Skocz do zawartości

Windykacja Lex Actum.


Emileczka11

Rekomendowane odpowiedzi

Słuchajcie... Ja byłam zmuszona wziąć 4 chwilowki m.in NetCredit, Extraportfel... Zbieraliśmy na leczenie ojca i już nie miałam innych pomysłów skąd wziąć pieniądze. To był styczeń. Każda z nich, to kwota mniej więcej 3-4 tys, nie było problemu z przyznaniem, bo kiedyś czasami brałam małe kwoty i zawsze spłacałam nawet przed czasem. Od stycznia, jak zbieraliśmy z rodzina konkretna kwotę na leczenie, wzięłam na raz te chwilowi i od tamtej pory ciężko wyjść na prosta, niemożliwe dla mnie spłacić to na raz a tymbardziej je przedłużać. Meczy mnie to codziennie i są noce ze nie mogę spać. Wpłacam na każda po 2-3 stówki, tak co 2 tygodnie, bo pożyczyłam te pieniądze i naprawdę chce je oddać... Natomiast ja mam takie zdanie, z nimi nie ma co gadać, zupełnie bez sensu. To są ludzie, którzy mieli setki takich spraw i mówią w taki sposób, żeby człowiek miał totalnie zryta psychikę i wręcz wydobył spod ziemi lub ukradł, żeby tylko oddać im. Minął 9 msc u mnie, dostaje setki telefonów (dlatego mam non stop wyciszony), nie odbieram nigdy, od razu blokuje te numery, maja ich zazwyczaj po kilkanaście, ale jak każdy blokowałam to rzeczywiście jest ich teraz zdecydowanie mniej. Poczty nie otwieram w ogóle a jak dostaje smsy to nawet ich nie czytam tylko od razu kasuje. Może ktoś uzna ze to zle, ale wystarczająco mocno siedzi mi to w głowie i nie potrzebuje słuchać ich gadek lub czytać gróźb i się stresować jeszcze bardziej, bo to tylko na moja głowę wpłynie tragicznie a nic nie zmieni, bo pieniędzy w chwile nie zdobędę, żeby oddać „juz”.Splacam tyle ile tylko mogę i żadna rozmowa z windykatorem tego nie zmieni. Jeżeli chodzi o listy i pisma to za bardzo nie wiem, bo w kiedyś podanym miejscu zameldowania, z pół roku temu, przeprowadzalam się i się wymeldowałam. W tym momencie, w tym mieszkaniu nikogo nie ma bo wszyscy za granica w pracy ale całe wakacje mama tam siedziała i nikt nie przyszedł ani razu, chociaż dostaje takie smsy non stop od 8 msc. Śmieszą mnie tylko te smsy jak podają godziny przyjścia 18:35,9:30 i.t.d Tez ich taktyka, podawać konkretna godzinę, żeby uwierzyć i się przestraszyć ze naprawdę się zjawia.

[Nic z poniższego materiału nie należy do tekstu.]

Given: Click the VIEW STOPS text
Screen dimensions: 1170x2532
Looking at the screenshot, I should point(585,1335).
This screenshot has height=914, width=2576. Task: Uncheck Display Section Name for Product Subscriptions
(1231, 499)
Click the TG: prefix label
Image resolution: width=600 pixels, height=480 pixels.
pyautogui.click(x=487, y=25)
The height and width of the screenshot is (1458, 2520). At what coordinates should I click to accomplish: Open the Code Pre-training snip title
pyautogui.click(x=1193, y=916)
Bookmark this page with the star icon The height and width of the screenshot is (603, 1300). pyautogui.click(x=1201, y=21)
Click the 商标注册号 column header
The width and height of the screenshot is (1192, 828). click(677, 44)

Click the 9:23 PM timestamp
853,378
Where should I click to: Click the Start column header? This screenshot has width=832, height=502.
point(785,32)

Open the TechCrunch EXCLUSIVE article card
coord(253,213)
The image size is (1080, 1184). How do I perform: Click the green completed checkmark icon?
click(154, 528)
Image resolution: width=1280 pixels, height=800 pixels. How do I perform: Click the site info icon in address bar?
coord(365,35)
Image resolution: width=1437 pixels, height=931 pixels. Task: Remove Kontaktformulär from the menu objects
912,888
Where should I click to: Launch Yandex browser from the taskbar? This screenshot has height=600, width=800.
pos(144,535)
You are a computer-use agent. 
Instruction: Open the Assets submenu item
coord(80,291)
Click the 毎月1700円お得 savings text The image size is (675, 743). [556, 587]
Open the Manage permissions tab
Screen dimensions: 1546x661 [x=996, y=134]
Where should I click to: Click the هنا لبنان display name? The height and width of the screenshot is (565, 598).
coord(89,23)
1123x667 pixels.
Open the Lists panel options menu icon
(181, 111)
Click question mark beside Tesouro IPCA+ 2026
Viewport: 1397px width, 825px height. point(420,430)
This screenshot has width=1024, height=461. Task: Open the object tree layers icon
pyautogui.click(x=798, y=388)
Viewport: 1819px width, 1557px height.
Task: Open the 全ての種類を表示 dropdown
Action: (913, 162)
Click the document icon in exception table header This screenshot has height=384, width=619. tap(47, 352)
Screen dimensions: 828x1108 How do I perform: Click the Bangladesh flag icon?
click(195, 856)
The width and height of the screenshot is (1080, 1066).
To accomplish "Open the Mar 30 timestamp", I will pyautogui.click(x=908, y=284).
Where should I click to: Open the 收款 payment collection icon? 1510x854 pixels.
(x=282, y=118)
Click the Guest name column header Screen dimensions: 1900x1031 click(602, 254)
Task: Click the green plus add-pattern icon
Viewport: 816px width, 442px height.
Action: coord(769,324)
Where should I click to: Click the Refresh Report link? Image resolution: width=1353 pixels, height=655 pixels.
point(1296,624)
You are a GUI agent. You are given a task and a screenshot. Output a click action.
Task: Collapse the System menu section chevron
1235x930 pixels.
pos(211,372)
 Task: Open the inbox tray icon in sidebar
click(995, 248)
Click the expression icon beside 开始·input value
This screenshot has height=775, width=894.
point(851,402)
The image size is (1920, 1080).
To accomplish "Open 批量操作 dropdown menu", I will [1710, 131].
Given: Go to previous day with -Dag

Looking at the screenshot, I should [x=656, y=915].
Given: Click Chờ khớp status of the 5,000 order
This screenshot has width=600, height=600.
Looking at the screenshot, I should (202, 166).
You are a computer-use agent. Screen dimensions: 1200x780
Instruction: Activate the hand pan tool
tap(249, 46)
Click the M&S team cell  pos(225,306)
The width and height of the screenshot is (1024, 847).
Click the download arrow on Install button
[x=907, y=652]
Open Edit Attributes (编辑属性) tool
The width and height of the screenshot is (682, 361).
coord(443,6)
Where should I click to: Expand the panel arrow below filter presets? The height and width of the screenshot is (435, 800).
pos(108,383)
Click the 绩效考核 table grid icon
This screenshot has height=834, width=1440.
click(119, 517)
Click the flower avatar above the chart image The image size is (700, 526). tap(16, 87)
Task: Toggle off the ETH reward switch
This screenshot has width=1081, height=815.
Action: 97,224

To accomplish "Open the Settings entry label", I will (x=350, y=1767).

I słynne „Jesli w ciagu 24 godzin do nas nie oddzwonisz to mamy prawo sprobowac Cie zastac” 
Te wiadomości są wysyłane automatycznie. Być może, ktoś przyjść może i zapukać, ale pewnie nic więcej. Przez pierwszy msc się z nimi wszystkimi kontaktowałam, aż osoba zorientowana w tym temacie, poradziła mi, ze to nie ma większego sensu, ze tylko bardziej się stresuje a nic nie zmienię, żeby wpłacać jak wpłacam, ile mogę i tyle. Liczę się z tym, ze sprawa może iść do sądu, w końcu to niewywiązanie się z umowy pożyczki... Natomiast tez się zorientowałam, ze „chwilowki” rzadko idą do sądu jeżeli spłacasz im cokolwiek. Trzeba być pozytywnej myśli ludzie i nie załamujcie się i nie czytajcie tego wszystkiego bo się zalamiecie psychicznie, oni wiedza jak wykończyć.  

Odnośnik do komentarza

Oszukasz  się i będzie komornik.

Po pierwsze zmień numer telefonu.

 

Np Orange flex - działa na zasadzie prepaid kasę ściąga z karty. W aplikacji można zmieniać co parę sekund numer na inny w razie potrzeby.

 

Po drugie załóż konto w epu.

 

Większość długów tam trafia wiec masz podgląd co i za ile i co się z tym dzieje. Możesz tez od wyroku wydanego w epu się odwołać jednym zdaniem i sprawa idzie do sadu rejonowego gdzie poleży chwile.

 

Jak epu wyda nakaz zapłaty i nie wniesie sprzeciwu to wyrok sie uprawomocni i masz pozamiatane.

 

Adres korespondencyjny proponuje tez zaktualizować aby odbierać listy polecane.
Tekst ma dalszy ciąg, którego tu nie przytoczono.